Abstract
Purpose: The purpose of this study was to identify reference genes showing stable expression in chondrocytes cultured under several different thermal environments and in different culture systems.
Materials and methods: Human articular chondrocytes were cultured by monolayer or pellet culture system at 32 °C, 37 °C, and 41 °C for 3 days. Thereafter, the total RNA was extracted, and quantitative real-time reverse transcription polymerase chain reaction (qRT-PCR) was performed. The qRT-PCR data was analysed using three different algorithms (geNorm, NormFinder, and BestKeeper) to identify reference genes exhibiting stable expression from among the seven candidate reference genes (B2M, ACTB, GAPDH, HSPCB, RPL13a, YWHAZ, and 18S).
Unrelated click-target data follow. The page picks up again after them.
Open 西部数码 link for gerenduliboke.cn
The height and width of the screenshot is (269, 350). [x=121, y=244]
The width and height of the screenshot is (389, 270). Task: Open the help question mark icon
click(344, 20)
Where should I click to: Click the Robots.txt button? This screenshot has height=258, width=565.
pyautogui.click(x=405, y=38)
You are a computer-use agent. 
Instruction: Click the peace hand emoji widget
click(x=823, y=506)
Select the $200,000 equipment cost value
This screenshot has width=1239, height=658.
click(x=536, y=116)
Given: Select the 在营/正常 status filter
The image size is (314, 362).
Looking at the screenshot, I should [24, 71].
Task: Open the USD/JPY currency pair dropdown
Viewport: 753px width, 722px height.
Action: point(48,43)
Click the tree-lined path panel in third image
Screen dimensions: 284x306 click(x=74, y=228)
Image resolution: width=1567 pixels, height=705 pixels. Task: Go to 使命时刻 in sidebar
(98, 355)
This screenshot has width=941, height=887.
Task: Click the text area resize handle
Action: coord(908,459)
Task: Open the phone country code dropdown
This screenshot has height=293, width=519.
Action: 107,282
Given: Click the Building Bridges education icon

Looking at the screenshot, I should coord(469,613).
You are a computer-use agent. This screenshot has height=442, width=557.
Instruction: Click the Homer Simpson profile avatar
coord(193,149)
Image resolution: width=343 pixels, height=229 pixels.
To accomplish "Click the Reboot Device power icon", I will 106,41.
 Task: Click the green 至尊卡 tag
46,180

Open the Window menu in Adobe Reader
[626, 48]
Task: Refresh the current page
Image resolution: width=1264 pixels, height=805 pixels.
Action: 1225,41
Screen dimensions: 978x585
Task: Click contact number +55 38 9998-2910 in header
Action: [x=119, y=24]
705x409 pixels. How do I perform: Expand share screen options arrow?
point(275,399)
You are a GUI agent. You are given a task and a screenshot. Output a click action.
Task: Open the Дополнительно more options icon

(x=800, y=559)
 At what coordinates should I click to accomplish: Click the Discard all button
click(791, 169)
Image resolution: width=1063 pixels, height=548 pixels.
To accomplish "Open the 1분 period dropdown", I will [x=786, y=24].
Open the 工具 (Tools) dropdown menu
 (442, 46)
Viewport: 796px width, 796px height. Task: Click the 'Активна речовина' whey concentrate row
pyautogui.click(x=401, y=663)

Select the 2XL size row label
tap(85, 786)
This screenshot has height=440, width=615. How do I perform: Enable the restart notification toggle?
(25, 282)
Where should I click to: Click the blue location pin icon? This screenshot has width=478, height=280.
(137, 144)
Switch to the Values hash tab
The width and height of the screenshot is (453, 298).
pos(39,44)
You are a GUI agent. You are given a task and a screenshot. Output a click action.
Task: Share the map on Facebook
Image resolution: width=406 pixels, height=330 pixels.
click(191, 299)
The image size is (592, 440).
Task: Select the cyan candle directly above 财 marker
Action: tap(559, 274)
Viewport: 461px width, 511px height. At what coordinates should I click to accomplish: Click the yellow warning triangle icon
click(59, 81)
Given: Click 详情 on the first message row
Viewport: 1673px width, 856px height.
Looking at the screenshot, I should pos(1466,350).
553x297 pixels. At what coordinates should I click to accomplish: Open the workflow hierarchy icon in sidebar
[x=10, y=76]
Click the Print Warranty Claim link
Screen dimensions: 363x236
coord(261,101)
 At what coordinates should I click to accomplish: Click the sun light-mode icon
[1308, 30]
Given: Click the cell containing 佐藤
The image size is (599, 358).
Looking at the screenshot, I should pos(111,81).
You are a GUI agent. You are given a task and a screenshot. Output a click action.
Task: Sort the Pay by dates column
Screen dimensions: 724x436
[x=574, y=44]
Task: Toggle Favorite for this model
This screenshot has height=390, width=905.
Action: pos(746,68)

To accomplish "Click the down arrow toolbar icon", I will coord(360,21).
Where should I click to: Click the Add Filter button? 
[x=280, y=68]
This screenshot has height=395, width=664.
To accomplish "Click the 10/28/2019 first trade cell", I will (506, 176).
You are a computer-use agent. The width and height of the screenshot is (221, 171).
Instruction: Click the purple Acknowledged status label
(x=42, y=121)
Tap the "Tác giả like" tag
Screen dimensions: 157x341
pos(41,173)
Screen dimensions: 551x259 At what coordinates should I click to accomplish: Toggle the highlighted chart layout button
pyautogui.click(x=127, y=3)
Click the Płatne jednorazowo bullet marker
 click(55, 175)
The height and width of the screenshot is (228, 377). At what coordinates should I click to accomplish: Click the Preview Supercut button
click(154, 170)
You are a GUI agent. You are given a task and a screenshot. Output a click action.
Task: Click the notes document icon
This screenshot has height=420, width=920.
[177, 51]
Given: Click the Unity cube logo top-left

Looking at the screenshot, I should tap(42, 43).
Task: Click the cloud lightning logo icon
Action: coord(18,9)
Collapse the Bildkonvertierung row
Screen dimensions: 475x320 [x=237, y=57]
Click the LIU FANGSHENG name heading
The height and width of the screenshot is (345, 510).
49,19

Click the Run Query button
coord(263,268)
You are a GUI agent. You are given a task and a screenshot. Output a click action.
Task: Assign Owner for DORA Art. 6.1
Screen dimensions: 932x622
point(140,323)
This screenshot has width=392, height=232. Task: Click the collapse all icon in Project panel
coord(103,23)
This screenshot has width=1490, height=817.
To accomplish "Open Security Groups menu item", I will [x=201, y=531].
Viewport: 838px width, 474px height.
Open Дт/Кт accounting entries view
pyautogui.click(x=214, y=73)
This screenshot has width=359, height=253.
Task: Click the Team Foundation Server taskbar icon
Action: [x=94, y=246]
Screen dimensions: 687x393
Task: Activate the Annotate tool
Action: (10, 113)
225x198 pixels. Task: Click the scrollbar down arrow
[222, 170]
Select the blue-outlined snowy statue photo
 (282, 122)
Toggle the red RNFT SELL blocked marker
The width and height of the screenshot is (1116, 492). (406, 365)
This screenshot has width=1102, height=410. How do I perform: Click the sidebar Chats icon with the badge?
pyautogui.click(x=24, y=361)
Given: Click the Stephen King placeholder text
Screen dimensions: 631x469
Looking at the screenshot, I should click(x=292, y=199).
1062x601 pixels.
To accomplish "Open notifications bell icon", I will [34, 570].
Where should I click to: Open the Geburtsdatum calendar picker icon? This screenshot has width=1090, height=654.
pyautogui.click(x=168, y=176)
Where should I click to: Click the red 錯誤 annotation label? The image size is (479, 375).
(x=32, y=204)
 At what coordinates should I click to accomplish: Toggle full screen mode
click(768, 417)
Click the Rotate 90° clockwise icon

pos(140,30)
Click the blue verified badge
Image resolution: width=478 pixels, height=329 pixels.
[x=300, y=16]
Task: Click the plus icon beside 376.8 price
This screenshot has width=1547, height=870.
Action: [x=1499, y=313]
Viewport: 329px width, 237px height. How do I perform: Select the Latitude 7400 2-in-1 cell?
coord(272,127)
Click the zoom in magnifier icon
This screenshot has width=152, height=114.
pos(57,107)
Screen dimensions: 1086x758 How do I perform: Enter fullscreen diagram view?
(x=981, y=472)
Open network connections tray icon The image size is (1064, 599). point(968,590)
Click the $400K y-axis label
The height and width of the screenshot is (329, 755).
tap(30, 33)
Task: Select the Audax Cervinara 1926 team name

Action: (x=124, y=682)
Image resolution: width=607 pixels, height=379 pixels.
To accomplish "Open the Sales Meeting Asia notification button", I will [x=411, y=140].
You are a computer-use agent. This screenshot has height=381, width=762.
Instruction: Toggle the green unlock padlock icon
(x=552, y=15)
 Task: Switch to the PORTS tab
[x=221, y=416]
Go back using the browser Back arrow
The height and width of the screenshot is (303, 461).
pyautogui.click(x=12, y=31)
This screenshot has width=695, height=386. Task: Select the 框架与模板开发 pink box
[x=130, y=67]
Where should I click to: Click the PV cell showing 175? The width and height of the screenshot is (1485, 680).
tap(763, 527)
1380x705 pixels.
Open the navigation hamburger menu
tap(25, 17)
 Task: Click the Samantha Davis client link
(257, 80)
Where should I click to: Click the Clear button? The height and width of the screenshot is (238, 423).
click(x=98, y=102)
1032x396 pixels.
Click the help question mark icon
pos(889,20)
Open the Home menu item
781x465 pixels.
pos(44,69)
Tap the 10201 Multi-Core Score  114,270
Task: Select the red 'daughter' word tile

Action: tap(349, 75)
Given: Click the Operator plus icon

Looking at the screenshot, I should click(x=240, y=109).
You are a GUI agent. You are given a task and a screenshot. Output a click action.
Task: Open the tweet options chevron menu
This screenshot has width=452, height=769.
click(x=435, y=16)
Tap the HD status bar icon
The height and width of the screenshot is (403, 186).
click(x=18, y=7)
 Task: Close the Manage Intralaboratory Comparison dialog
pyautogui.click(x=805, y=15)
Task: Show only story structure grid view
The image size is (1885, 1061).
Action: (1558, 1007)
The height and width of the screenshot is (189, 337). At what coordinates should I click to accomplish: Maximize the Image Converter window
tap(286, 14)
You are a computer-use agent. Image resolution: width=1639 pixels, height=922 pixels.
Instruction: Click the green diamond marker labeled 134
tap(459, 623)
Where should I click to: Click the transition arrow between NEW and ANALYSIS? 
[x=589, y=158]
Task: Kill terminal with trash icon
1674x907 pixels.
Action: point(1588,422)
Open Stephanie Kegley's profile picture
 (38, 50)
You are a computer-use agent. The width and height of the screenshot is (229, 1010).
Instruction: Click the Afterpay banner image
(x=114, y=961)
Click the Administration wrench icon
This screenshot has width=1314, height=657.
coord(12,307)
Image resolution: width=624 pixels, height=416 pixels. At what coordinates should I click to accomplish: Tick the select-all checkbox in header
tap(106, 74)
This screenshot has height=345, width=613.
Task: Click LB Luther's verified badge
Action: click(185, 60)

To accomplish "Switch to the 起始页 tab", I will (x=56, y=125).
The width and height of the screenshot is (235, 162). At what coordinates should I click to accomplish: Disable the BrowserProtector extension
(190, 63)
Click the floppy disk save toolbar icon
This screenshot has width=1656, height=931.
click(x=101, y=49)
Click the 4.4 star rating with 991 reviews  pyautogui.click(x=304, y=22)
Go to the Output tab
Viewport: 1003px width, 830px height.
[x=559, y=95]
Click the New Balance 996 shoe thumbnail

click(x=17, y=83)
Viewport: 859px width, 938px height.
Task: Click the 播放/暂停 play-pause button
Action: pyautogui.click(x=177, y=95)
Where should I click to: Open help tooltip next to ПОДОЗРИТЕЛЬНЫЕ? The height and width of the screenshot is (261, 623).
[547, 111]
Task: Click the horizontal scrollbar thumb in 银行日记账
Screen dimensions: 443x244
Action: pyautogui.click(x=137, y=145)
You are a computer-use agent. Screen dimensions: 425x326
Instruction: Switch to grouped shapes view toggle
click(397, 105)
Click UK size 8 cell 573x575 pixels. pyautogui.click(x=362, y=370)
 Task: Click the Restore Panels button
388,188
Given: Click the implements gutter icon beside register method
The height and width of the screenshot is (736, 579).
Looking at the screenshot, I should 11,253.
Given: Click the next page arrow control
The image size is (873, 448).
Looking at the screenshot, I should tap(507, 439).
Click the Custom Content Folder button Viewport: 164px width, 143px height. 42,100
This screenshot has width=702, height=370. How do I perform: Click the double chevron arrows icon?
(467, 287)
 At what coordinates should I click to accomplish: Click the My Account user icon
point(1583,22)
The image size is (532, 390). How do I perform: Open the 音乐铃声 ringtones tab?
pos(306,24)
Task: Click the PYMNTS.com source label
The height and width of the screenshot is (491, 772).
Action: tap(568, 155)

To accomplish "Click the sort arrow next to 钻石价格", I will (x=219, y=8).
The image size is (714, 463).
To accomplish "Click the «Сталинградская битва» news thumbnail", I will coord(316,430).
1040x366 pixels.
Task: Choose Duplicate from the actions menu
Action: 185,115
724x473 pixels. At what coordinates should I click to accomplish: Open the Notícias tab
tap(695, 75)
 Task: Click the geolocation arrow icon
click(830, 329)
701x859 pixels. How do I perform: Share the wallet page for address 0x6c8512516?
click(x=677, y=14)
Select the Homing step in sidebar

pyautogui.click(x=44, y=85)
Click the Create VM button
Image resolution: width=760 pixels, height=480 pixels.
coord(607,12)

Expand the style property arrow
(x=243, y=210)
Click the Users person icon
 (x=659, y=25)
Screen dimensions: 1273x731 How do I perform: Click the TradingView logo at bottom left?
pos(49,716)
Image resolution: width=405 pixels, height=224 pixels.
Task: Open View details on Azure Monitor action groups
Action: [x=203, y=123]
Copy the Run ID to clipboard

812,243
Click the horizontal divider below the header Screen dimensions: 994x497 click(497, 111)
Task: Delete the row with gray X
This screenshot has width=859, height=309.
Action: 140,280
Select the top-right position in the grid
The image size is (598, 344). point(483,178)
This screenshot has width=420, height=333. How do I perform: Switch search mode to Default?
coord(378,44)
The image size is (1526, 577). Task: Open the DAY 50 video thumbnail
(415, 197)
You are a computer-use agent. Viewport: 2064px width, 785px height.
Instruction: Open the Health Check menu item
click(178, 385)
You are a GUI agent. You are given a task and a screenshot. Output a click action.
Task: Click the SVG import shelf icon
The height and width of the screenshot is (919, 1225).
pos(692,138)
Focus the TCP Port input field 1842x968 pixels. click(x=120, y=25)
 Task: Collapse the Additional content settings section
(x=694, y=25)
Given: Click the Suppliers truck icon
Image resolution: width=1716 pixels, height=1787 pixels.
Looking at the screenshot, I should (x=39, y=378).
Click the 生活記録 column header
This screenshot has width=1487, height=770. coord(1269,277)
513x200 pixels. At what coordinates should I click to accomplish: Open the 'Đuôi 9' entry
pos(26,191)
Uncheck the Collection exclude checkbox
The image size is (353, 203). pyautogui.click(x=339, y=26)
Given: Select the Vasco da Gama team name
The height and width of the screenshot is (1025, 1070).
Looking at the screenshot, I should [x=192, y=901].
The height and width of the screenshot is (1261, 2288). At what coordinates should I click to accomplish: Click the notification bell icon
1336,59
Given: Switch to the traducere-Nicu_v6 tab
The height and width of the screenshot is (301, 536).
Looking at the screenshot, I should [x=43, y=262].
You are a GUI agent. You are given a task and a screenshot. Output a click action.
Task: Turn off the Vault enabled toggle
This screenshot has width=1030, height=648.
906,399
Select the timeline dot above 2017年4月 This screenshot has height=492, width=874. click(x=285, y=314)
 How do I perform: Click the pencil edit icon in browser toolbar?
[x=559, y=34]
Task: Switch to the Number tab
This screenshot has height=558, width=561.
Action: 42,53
Results: The candidate reference genes, except for HSPCB and YWHAZ, showed systematic variations in expression. In the monolayer culture, RPL13a was the most stable gene identified using NormFinder and BestKeeper; on using geNorm, ACTB and GAPDH showed the highest expression stability. In the pellet culture, ACTB was the most stable gene identified using NormFinder and BestKeeper, whereas GAPDH and RPL13a were the most stable reference genes as determined using geNorm. In the combined group, B2M and GAPDH were the most stable genes identified using geNorm, whereas RPL13a and YWHAZ were the most stable as per NormFinder and BestKeeper, respectively. The best combination of two candidate reference genes among all the groups determined using NormFinder was RPL13a and YWHAZ.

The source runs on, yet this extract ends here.